For the how-to, see Guides → Writing a scraper.

Matcher

src/lib/matching.ts. Category-specific. CPU and GPU matchers are the most evolved; GPU has an AIB fallback (when the title doesn't lead with NVIDIA/AMD, look for the reference model token like "RTX 4070" — bug #1).

Lower-match-rate categories (Cooler/RAM/Storage/PSU) are pending #21 LLM-assisted spec extraction.

Returns { productId?: string, confidence: number }. Confidence below threshold → productId left null, matchStatus = 'unmatched'.

Persistence

Two writes per scraped listing:

  1. Listing upsert by (retailerId, url) — updates titleRaw, productId, matchConfidence, lastSeenAt. Never deletes.
  2. ListingPrice insert — append-only price snapshot. The state-machine "Active vs OutOfStock vs QuoteOnly" derives from the latest ListingPrice.
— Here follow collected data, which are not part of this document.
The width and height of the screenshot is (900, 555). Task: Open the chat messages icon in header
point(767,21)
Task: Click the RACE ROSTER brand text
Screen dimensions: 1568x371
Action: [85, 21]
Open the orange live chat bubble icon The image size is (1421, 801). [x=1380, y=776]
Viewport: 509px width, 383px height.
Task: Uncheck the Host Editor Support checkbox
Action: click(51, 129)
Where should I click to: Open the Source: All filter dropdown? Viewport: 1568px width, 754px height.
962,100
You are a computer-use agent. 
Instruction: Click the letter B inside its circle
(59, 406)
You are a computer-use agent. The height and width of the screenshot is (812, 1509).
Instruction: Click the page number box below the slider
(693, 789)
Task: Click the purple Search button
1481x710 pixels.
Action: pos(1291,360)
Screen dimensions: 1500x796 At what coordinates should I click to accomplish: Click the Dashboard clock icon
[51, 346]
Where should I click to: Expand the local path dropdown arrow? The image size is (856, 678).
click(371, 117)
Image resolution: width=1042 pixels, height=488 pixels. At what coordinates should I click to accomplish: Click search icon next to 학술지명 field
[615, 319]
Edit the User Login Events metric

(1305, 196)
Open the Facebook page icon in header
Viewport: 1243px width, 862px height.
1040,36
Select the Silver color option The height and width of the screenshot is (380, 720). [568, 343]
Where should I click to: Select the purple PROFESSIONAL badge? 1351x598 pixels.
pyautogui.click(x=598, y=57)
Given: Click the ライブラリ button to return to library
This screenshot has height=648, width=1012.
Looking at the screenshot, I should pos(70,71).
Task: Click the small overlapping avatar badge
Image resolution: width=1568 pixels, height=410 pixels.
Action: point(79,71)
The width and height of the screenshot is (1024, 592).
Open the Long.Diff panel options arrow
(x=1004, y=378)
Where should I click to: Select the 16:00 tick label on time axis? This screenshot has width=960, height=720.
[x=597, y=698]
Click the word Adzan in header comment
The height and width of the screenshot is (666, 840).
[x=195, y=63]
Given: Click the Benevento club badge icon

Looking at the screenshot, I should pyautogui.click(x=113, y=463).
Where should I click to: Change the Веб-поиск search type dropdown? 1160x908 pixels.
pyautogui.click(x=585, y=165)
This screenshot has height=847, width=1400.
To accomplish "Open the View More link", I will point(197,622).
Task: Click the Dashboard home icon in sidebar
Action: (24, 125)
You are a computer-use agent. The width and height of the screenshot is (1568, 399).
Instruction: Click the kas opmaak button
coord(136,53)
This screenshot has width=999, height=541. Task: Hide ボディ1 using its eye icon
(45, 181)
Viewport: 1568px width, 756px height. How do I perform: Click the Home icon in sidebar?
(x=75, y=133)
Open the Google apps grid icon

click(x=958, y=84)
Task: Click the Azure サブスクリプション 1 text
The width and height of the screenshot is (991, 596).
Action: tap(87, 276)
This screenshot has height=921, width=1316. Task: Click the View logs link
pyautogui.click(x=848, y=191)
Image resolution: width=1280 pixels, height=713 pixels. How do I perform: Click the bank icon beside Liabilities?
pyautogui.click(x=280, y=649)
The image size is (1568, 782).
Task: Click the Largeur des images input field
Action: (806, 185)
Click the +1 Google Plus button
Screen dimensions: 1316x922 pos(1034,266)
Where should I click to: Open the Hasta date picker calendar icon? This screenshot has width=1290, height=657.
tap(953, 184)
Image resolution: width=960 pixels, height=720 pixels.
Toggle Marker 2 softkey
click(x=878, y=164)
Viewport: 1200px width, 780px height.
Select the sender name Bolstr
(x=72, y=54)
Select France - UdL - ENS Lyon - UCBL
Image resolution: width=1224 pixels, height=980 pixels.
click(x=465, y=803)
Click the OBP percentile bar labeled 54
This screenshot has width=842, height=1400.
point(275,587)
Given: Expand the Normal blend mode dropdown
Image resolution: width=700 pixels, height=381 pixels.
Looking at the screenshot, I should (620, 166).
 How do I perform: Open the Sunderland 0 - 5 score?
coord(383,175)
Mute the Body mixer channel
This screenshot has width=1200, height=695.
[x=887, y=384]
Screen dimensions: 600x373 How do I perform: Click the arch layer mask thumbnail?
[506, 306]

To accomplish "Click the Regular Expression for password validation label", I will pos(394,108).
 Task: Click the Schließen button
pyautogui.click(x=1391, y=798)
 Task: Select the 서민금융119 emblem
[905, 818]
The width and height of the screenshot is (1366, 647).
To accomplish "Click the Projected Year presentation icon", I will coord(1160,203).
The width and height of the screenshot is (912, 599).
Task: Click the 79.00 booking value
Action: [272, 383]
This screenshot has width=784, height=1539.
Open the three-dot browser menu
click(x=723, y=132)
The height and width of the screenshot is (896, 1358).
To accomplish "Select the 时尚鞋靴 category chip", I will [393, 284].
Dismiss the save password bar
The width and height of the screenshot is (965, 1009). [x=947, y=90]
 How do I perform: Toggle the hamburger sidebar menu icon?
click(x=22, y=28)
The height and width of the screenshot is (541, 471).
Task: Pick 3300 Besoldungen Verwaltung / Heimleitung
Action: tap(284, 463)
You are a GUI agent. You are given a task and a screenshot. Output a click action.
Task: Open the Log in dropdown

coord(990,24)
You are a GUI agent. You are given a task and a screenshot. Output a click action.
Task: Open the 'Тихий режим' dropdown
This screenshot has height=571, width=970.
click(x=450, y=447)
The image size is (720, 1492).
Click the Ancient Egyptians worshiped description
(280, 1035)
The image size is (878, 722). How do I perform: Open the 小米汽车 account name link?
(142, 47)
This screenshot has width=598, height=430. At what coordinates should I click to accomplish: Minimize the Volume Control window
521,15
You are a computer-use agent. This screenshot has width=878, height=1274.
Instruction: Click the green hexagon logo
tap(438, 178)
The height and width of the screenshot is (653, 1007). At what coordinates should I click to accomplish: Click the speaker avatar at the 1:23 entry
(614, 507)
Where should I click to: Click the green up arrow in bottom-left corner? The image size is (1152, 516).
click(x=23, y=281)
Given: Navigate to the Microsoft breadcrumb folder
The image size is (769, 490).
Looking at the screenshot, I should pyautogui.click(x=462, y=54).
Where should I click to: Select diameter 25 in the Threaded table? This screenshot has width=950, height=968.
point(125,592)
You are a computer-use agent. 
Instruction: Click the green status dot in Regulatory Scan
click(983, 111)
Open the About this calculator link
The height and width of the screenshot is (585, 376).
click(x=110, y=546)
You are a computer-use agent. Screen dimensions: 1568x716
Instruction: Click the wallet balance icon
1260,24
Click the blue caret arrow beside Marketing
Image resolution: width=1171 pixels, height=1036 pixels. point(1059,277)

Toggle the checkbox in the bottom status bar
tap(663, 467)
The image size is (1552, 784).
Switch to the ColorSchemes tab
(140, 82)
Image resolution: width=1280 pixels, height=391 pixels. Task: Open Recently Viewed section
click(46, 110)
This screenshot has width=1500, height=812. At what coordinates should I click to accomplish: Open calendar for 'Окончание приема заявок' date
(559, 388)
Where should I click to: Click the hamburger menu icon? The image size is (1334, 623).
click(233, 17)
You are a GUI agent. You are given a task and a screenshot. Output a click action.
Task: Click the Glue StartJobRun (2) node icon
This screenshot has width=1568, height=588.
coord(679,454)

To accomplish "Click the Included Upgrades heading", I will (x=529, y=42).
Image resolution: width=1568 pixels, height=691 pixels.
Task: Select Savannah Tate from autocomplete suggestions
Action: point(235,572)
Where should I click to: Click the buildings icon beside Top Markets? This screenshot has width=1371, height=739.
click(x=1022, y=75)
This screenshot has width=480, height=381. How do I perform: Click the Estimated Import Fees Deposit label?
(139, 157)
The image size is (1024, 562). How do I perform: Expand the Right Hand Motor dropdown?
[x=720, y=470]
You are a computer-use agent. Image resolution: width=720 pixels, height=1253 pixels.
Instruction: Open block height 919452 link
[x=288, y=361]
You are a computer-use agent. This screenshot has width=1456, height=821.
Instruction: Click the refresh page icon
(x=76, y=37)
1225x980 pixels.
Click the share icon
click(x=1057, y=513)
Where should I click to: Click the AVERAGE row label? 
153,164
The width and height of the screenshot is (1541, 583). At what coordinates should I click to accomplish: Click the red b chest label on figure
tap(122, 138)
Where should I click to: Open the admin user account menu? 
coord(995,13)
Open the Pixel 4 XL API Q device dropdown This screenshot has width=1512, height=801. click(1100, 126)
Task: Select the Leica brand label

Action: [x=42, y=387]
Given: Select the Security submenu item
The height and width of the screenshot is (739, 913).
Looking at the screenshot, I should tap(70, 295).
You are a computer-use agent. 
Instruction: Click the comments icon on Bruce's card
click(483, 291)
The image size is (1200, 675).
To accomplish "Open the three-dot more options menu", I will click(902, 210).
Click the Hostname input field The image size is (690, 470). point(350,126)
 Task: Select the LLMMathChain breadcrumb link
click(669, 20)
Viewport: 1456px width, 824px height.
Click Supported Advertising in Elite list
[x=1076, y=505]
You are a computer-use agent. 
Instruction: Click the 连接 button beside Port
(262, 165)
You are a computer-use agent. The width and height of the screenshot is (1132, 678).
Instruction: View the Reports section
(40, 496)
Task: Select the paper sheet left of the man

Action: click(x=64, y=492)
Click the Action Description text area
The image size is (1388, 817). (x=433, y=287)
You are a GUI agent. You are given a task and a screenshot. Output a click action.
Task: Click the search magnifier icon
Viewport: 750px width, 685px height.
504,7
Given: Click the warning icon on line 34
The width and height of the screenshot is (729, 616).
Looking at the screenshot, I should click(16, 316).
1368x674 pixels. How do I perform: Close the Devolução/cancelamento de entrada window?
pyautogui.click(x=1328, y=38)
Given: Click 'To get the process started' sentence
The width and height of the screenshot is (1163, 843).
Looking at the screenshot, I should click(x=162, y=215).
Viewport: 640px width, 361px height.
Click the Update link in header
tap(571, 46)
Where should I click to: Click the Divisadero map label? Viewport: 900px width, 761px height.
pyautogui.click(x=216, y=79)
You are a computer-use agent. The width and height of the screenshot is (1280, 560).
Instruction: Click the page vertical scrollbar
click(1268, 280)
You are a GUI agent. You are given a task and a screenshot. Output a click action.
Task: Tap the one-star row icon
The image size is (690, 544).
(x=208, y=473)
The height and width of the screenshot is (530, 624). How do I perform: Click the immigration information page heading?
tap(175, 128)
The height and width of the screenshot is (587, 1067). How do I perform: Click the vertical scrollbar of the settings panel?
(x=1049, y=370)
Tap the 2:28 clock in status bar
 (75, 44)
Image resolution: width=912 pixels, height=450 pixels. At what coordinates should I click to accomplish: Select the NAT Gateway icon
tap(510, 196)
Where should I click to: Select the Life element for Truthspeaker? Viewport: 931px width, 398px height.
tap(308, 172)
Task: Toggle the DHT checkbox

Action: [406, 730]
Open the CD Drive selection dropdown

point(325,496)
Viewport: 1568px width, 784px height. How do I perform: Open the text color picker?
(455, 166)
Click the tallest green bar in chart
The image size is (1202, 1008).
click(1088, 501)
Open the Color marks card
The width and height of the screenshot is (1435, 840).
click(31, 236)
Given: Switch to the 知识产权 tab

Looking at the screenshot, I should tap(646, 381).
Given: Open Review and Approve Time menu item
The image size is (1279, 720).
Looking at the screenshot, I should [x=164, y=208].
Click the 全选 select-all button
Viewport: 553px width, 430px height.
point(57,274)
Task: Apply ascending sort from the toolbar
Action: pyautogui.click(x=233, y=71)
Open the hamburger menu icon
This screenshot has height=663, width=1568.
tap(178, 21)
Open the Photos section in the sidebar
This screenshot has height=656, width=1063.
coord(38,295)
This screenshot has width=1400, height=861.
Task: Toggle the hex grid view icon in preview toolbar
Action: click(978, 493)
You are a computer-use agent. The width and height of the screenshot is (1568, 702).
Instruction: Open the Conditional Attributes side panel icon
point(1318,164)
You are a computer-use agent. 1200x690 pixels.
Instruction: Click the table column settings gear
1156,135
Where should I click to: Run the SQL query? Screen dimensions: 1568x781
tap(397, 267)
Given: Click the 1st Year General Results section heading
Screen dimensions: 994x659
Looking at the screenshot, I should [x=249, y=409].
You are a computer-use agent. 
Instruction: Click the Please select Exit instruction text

If the matched Product has no imageUrl and the scraper found one, backfill Product.imageUrl. First scraper to find a usable image wins.

Failure modes

Failure Effect Mitigation
Retailer site down Scraper run for that retailer fails Run continues for other retailers; failed retailer retries on next schedule
Retailer changes HTML Parser returns 0 listings Drift alert (planned, #19 infra)
Matcher mis-matches Listing linked to wrong Product Operator override via UC-J (#16)
New listings overwhelm matcher Slow run Limit concurrency in runner; not currently a problem at 3-retailer scale

What this pipeline does not do

  • No image hosting — scraped image URLs are stored as-is. next/image proxies/caches them. M2 may move to R2 for durability.
  • No price normalisation across currencies — all retailers list in USD. If a Lebanese retailer ever switches to LBP, that's a parser change + a normalisation step.
  • No incremental updates — every run scrapes the full category index. Fine at current scale; will need pagination + delta detection if catalogs grow large.

See Listing lifecycle for the state machine governing each Listing produced by this pipeline.